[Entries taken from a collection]
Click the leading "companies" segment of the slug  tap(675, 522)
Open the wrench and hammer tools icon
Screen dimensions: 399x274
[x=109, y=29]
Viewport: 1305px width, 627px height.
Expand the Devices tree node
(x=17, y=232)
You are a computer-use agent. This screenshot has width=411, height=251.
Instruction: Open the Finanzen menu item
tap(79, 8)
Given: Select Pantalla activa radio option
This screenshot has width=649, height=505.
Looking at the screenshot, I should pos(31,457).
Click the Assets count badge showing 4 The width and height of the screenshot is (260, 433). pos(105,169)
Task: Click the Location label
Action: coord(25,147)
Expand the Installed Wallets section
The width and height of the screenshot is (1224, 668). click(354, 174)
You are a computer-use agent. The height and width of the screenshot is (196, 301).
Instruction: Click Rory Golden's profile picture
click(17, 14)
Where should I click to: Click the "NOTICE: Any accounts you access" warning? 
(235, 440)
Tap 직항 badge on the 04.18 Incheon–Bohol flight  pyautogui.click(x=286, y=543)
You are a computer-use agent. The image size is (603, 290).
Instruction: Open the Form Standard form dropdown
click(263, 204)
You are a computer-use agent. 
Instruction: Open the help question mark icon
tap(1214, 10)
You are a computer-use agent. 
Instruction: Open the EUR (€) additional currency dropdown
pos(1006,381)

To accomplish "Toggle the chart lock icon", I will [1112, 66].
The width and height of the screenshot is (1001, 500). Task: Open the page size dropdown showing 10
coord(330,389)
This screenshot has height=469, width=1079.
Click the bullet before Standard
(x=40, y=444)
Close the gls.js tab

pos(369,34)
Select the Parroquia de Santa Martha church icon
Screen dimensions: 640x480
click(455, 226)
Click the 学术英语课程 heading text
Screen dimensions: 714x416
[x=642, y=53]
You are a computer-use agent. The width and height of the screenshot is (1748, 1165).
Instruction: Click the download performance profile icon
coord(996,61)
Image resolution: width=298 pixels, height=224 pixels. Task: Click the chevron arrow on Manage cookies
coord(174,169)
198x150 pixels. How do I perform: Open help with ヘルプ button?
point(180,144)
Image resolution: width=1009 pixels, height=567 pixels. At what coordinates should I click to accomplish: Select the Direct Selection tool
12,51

● Work task: Scan the records for the word "agent". Copy each line where it turns up.

● Answer to this problem:
You are a computer-use agent. This screenshot has width=411, height=251.
You are a computer-use agent. The height and width of the screenshot is (196, 301).
You are a computer-use agent. The image size is (603, 290).
You are a computer-use agent. 
You are a computer-use agent. 
You are a computer-use agent. The width and height of the screenshot is (1748, 1165).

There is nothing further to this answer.